Speaker: Nicholas Lane (Cambridge)
Huge progress made over recent years in model efficiency/compression - but GNNs virtually absent from this discussion!
Improved performance in this area critical to future success of GNNs.
Key domains where GNN improvements will yield benefits:
- Recommender systems
- Chip design
- Simulating physics/chemistry
- Drug discovery
- Scene generation
Great progess has been made in creating new GNN models that can solve various problems; but we lag behind badly in efficiency.
- Gnns lack regularity we see in, say, CNNs - e.g. no ordering or fixed neighbourhood
- This regularity is often the root of optimisation
Observe that these different datasets require massively different amounts of compute.

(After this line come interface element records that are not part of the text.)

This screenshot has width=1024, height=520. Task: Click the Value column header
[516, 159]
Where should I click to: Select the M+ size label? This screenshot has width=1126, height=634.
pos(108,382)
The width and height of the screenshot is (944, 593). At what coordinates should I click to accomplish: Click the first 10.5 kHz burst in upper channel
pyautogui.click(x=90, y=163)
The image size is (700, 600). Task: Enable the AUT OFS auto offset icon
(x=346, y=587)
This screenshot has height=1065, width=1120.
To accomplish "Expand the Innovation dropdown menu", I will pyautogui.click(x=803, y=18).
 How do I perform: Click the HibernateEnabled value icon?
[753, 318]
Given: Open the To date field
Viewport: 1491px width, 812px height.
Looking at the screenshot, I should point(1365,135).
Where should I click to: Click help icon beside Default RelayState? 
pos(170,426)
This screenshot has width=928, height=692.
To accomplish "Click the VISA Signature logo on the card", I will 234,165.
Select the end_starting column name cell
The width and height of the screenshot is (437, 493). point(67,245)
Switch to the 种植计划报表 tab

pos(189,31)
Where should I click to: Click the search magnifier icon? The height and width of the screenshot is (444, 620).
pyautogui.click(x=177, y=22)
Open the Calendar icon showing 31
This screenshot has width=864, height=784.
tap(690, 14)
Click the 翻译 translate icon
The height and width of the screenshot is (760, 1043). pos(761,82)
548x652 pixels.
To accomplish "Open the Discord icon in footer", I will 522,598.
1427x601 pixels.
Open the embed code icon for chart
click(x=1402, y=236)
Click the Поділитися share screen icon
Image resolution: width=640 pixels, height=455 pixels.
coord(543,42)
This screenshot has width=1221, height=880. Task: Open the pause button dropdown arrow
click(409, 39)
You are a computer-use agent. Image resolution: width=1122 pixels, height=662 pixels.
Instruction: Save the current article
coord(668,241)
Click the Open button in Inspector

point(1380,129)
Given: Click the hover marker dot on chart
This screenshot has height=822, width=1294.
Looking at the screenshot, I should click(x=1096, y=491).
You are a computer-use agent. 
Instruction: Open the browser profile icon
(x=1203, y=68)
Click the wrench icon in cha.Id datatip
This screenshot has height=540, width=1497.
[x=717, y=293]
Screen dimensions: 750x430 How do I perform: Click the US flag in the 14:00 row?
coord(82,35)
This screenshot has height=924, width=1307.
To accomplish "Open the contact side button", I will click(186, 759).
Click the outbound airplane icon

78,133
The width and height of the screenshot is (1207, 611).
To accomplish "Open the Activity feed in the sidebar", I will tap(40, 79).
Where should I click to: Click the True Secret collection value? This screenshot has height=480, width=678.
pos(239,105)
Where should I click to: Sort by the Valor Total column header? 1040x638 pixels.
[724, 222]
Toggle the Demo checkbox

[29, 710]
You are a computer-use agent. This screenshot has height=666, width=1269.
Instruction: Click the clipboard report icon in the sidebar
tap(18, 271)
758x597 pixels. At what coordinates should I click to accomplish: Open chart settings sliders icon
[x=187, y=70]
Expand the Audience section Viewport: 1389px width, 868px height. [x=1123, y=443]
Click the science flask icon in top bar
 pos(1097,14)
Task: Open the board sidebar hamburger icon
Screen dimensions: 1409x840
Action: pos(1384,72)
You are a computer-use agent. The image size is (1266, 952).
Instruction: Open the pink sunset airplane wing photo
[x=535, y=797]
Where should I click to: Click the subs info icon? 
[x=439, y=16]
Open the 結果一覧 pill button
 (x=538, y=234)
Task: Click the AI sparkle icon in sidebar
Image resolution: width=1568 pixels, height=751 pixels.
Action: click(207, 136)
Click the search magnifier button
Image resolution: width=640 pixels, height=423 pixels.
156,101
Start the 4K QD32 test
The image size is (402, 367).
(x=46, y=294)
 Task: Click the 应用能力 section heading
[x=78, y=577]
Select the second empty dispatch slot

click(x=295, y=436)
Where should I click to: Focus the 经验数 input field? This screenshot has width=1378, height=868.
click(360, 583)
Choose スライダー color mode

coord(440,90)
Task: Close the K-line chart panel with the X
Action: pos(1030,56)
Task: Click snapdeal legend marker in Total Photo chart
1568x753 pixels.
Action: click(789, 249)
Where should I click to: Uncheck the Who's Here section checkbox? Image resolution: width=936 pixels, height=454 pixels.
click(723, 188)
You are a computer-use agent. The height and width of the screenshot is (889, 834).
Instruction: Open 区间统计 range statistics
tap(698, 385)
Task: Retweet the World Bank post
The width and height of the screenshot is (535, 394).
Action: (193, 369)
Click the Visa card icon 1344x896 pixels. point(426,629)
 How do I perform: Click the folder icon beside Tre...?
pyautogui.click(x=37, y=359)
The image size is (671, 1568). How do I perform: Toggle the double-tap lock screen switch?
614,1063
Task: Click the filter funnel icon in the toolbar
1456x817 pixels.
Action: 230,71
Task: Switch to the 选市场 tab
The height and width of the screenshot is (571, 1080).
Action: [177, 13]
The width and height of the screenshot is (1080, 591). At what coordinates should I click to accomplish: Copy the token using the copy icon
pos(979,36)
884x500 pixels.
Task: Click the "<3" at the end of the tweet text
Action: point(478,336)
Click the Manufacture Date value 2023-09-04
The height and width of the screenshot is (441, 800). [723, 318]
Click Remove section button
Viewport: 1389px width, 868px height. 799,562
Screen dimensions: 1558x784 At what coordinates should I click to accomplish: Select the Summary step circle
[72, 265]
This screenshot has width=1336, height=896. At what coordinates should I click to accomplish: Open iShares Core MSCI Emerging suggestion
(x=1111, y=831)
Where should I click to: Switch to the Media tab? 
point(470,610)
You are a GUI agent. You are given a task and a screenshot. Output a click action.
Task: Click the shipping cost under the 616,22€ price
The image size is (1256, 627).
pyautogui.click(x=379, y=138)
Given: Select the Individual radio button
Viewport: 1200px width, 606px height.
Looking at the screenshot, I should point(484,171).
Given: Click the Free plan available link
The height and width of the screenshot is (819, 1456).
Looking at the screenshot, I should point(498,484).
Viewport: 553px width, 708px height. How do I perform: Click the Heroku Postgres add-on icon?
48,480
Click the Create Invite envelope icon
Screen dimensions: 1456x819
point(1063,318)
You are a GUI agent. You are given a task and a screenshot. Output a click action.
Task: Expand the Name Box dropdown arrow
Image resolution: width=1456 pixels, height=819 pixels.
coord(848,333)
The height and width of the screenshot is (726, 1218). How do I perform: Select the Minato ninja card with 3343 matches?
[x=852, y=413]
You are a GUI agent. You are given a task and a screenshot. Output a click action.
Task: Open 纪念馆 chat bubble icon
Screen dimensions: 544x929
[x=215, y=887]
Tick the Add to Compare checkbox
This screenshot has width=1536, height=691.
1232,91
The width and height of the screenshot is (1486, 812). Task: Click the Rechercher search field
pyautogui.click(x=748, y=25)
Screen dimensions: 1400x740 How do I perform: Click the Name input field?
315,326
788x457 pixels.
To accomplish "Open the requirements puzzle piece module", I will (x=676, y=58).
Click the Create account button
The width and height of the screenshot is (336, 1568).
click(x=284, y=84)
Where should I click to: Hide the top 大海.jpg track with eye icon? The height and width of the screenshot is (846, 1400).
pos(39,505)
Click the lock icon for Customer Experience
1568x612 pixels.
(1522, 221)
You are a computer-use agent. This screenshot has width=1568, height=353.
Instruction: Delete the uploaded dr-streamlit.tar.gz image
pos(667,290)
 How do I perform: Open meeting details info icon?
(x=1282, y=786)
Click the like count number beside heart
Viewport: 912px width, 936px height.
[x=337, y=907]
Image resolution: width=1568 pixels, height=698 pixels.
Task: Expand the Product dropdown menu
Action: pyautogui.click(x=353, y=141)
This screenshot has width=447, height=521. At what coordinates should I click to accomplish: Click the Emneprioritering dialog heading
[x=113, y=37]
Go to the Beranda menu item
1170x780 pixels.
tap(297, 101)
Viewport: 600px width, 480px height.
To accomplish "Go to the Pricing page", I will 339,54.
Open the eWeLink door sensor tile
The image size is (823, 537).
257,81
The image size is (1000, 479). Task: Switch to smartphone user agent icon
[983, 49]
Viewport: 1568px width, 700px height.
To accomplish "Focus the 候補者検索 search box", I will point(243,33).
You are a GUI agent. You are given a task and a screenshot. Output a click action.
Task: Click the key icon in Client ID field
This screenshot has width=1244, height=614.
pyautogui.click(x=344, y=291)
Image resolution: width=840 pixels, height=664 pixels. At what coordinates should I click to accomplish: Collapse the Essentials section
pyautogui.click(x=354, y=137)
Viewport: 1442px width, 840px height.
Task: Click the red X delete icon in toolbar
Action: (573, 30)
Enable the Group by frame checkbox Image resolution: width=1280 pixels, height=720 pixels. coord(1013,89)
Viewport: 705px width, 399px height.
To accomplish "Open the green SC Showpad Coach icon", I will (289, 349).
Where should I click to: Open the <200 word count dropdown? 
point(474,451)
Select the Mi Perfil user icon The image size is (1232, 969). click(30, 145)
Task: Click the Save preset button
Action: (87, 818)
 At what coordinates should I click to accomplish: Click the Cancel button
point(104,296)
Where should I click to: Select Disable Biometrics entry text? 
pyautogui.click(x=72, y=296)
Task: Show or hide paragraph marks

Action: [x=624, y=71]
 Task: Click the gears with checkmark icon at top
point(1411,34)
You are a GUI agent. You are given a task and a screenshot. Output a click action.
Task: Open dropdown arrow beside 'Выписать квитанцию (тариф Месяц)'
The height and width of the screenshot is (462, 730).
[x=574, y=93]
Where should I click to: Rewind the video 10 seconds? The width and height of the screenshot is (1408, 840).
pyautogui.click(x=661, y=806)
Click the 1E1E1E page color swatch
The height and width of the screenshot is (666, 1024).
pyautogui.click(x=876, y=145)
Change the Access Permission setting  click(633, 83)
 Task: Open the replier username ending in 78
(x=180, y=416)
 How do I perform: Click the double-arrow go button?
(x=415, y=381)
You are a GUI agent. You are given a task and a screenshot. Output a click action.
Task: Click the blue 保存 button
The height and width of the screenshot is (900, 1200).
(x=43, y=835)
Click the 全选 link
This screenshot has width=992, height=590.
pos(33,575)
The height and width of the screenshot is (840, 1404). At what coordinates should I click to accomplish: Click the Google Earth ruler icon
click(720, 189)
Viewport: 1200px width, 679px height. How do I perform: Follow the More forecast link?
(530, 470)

For most non-GNN architectures, it is not the case that overheads are closely tied to type of data - CNNs shown on dotted lines.
Use fewer bits tot represent params - particularly for performing inference.
Benefits: smaller models, less data movement, lower latency
- Large variance in tensor values after aggregation
- High (in-)degree nodes disproportionately affect gradient error
Build on top of existing stochastic quantisation-aware training.
- Introduce two important ideas. Due to recognition of some nodes being highly sensitive, we want to stochastically protect nodes based on:
- Stochastic masking that is applied to all nodes - protect these nodes by performing forward-pass at full precision
- Based on where they sit in the topology
- Build a scheme to carefully set the boundaries of quantisation
In CNNs where you set these boundaries doesn't make much of a difference - it turns out the same it not true for graphs!
By applying this quantisation scheme for int8 gives competetive levels of accuracy as FP32.
Means that serving production GNN models can be done much faster with minimal accuracy loss!
Measured speedup of up to 4.7x on CPU (INT8)
- Less memory than alternatives: vs.
- Lower latency than alternatives
- Higher accuracy
Key idea: anisotropic GNNs - treat neighbours differently
→ computational challenges:
- all edges must now be materialised
- compute becomes a lot less uniform - varies in different parts of the topology
- hardware challenges result - SpMM operations coming through only really support GCN-type models well. Poor support for "arbitrary message passing"